BRIEF DESCRIPTION OF THE DRAWINGS

[0028] These and other features and advantages may be better and more completely understood by reference to the following detailed description of exemplary illustrative embodiments in conjunction with the drawings, of which:

[0029] FIG. 1 is a flowchart demonstrating how machine learning model building typically takes place;

[0030] FIG. 2 is a flowchart summarizing a conventional approach to data preprocessing;

[0031] FIG. 3 is a flowchart summarizing an improved approach to data preprocessing in accordance with certain example embodiments;

[0032] FIG. 4 is a flowchart providing an overview of model training performed in connection with the data cleansing approach of certain example embodiments;

[0033] FIG. 5 is a table showing meta-features created for an example dataset, in accordance with certain example embodiments;

[0034] FIG. 6 is an augmented version of FIG. 5, showing example missing value imputation and preprocessing operation assignments, in accordance with certain example embodiments;

[0035] FIG. 7 is a flowchart showing the trained algorithms running on data in a dataset in accordance with certain example embodiments;

[0036] FIG. 8 is a table showing sample data used to demonstrate the operation of the FIG. 7 approach, in accordance with certain example embodiments;

[0037] FIG. 9 is a table showing meta-features created for the FIG. 8 example dataset, in accordance with certain example embodiments; and

[0038] FIG. 10 is an augmented version of FIG. 9, showing example missing value imputation and preprocessing operation assignments, in accordance with certain example embodiments.

● **MATERIAL SUPPLIED**
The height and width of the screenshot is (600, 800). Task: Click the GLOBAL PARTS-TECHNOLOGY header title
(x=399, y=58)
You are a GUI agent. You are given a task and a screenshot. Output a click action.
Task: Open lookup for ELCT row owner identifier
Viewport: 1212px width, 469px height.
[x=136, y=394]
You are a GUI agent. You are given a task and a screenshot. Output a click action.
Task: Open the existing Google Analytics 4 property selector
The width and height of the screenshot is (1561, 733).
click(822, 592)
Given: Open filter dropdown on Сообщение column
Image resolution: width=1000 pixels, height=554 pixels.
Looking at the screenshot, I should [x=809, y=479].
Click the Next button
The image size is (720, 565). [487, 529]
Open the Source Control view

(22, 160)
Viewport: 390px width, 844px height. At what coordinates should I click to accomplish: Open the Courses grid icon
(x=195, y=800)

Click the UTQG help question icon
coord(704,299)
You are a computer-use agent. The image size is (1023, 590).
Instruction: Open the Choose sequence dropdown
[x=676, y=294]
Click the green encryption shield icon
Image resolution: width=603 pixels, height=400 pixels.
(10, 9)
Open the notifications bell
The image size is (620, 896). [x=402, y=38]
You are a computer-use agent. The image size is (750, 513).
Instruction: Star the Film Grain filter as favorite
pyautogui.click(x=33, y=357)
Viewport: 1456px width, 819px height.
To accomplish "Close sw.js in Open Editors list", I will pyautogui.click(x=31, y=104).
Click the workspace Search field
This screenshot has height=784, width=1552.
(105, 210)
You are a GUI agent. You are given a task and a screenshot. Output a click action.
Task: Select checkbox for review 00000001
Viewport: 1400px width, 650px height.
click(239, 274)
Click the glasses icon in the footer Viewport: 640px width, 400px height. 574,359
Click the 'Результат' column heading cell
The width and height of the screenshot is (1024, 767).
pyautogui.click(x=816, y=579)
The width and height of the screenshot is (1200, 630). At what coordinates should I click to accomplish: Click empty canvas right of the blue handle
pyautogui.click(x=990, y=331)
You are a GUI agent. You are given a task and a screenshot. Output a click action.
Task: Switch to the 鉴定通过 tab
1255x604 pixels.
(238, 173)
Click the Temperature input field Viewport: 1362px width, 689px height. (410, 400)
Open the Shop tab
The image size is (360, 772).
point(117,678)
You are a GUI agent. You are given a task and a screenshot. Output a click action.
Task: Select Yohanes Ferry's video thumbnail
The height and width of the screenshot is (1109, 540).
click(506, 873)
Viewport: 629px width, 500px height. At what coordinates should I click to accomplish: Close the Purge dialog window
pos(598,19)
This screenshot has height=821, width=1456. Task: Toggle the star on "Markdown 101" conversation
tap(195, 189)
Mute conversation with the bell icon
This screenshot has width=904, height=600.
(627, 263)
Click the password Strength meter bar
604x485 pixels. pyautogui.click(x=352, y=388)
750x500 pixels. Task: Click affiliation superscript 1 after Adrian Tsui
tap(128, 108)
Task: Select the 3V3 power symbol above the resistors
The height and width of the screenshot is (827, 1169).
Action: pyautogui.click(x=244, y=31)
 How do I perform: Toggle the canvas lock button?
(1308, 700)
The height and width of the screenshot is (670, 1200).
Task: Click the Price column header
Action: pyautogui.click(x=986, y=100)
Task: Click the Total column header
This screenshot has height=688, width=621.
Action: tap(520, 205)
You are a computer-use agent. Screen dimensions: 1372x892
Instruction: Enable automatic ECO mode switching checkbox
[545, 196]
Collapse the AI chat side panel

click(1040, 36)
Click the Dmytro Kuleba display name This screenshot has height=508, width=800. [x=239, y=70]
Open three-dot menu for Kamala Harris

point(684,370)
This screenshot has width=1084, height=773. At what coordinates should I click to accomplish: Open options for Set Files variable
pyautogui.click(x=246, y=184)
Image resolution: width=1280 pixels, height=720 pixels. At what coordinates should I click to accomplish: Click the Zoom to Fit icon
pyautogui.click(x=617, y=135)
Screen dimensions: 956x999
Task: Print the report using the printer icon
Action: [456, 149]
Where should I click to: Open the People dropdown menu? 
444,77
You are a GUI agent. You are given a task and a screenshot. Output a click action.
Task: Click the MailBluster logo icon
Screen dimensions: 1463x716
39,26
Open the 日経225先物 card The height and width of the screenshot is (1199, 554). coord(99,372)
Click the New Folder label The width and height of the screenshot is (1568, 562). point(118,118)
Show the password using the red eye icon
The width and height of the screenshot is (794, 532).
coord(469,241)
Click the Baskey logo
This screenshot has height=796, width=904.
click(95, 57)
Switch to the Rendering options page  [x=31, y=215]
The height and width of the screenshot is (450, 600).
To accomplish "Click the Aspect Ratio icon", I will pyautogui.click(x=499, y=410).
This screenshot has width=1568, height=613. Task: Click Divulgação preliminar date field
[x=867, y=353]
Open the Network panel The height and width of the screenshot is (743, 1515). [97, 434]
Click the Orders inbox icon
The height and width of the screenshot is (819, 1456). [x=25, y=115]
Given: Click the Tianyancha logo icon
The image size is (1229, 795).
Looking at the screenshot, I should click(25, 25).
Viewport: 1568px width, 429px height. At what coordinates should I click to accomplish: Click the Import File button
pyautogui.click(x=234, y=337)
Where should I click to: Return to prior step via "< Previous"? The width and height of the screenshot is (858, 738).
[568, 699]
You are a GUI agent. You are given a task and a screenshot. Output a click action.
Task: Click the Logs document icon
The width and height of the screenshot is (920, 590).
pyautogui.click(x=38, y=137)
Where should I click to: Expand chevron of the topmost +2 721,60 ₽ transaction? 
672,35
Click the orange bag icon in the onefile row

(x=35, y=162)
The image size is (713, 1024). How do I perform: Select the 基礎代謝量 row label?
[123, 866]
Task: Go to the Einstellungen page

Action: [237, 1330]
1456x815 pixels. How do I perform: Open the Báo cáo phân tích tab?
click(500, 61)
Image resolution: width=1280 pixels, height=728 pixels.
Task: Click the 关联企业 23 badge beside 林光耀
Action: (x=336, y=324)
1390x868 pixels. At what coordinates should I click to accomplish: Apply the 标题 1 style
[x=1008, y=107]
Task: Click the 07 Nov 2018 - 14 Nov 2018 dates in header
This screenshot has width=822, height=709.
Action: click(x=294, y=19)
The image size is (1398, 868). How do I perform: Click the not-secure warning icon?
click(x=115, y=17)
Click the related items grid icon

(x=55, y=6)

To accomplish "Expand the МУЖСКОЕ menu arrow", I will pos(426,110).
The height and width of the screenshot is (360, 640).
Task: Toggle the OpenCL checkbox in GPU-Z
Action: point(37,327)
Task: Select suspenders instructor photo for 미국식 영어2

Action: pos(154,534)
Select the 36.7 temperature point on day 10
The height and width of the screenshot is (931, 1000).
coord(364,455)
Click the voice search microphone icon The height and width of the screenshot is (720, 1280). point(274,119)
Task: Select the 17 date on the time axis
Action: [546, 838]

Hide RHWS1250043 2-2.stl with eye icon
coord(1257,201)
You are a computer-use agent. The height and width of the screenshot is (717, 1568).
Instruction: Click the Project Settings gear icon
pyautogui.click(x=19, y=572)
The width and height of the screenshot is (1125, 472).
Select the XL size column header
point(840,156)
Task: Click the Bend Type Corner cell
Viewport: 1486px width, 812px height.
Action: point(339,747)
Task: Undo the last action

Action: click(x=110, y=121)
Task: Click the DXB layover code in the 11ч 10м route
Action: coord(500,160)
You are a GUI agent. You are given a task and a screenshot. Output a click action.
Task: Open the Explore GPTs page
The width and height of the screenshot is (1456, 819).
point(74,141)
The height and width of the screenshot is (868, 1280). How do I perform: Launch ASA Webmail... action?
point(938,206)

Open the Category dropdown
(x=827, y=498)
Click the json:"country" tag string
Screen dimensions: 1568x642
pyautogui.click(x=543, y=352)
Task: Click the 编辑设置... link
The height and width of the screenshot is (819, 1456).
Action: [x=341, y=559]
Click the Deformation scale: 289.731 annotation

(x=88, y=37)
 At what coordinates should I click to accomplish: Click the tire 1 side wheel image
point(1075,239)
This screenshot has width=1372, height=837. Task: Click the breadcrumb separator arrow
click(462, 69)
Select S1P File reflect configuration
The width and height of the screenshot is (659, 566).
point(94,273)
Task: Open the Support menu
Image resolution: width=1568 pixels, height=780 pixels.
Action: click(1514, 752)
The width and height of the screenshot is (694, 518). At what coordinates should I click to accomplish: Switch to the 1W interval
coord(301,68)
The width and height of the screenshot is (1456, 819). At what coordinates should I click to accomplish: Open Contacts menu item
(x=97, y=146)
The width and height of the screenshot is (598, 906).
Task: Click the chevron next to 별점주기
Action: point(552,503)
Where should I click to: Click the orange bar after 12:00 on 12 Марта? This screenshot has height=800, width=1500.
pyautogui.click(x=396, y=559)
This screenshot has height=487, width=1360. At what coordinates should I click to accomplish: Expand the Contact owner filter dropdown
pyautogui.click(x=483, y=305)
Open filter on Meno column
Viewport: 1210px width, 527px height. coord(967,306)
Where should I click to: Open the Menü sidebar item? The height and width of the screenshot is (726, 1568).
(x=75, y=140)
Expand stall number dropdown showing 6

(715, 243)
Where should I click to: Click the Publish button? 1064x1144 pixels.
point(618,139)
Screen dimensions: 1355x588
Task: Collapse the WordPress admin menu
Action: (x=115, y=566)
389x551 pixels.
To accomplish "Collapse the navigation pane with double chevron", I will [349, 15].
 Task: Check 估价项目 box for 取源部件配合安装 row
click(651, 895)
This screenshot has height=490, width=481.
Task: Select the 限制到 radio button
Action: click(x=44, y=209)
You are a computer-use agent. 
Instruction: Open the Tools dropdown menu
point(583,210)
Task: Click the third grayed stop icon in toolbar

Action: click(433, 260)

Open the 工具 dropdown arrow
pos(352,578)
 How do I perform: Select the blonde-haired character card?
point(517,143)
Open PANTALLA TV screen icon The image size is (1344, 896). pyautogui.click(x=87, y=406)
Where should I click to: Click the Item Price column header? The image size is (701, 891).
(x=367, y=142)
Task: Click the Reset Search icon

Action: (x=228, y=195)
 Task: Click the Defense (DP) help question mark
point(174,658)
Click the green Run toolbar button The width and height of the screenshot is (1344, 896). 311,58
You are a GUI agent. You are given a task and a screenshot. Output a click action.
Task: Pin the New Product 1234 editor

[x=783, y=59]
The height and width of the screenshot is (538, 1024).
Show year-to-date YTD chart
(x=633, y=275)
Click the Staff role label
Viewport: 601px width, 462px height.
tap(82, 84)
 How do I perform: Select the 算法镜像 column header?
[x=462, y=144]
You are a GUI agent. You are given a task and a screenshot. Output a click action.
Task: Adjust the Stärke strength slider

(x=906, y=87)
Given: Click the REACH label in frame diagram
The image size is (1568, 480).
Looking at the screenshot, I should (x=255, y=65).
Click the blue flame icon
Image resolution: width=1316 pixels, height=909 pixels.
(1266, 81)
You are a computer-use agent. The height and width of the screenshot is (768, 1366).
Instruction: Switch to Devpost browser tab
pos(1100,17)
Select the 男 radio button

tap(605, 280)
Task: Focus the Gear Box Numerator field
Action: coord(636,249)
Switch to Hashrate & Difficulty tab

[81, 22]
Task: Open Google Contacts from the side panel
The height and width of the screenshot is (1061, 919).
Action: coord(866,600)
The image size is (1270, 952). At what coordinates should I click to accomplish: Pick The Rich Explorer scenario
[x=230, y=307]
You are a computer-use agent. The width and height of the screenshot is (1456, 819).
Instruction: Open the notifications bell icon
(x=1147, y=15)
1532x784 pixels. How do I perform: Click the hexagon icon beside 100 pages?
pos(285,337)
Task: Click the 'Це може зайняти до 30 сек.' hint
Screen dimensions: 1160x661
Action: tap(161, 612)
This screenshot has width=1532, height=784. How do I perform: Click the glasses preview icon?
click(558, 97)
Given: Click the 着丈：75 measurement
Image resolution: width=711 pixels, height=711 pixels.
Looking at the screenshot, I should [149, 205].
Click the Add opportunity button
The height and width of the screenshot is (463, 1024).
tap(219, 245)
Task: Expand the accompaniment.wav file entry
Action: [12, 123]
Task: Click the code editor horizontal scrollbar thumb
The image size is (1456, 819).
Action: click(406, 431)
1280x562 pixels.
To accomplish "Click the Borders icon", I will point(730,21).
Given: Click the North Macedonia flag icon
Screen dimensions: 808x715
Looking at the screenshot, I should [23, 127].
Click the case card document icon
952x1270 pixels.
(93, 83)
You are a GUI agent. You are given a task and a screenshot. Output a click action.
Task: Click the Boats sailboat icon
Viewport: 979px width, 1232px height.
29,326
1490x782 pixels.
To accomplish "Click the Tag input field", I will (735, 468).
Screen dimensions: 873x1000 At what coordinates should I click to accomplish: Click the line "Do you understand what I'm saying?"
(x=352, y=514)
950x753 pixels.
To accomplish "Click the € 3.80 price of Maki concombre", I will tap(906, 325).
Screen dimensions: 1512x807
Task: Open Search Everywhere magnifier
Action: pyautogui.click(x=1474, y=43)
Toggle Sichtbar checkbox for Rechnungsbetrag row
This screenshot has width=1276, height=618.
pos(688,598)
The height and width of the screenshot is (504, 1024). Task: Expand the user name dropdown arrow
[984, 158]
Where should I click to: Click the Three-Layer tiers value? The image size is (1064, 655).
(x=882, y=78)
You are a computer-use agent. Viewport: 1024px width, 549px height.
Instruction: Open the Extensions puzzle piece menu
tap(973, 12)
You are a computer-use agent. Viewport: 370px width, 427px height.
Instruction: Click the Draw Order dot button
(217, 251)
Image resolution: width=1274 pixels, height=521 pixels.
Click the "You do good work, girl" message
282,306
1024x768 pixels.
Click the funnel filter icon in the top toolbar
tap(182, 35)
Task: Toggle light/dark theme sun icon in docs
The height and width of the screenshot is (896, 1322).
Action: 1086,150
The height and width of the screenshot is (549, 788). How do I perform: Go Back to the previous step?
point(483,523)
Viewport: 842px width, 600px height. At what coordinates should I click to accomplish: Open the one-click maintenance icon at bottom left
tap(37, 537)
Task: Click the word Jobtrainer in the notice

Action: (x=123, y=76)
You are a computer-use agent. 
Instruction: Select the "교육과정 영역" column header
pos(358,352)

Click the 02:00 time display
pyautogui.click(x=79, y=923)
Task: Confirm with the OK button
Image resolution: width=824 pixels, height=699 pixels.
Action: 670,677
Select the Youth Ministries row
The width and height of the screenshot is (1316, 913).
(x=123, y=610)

● **BRIEF 1**
Summarize the drawing descriptions in two sentences.
● **BRIEF 2**
Duplicate the drawing descriptions from "[0036] FIG. 8" up to and including "certain example embodiments.".
The rows were taken from a separate source.

● **ANSWER 1**
The passage introduces ten figures meant to aid understanding of a detailed description of exemplary embodiments, including flowcharts of typical machine learning model building, conventional and improved data preprocessing, model training for a data cleansing approach, and trained algorithms running on a dataset. It also lists tables of meta-features created for example datasets, a table of sample data demonstrating the FIG. 7 approach, and augmented versions of the meta-feature tables showing missing value imputation and preprocessing operation assignments.

● **ANSWER 2**
[0036] FIG. 8 is a table showing sample data used to demonstrate the operation of the FIG. 7 approach, in accordance with certain example embodiments;

[0037] FIG. 9 is a table showing meta-features created for the FIG. 8 example dataset, in accordance with certain example embodiments; and

[0038] FIG. 10 is an augmented version of FIG. 9, showing example missing value imputation and preprocessing operation assignments, in accordance with certain example embodiments.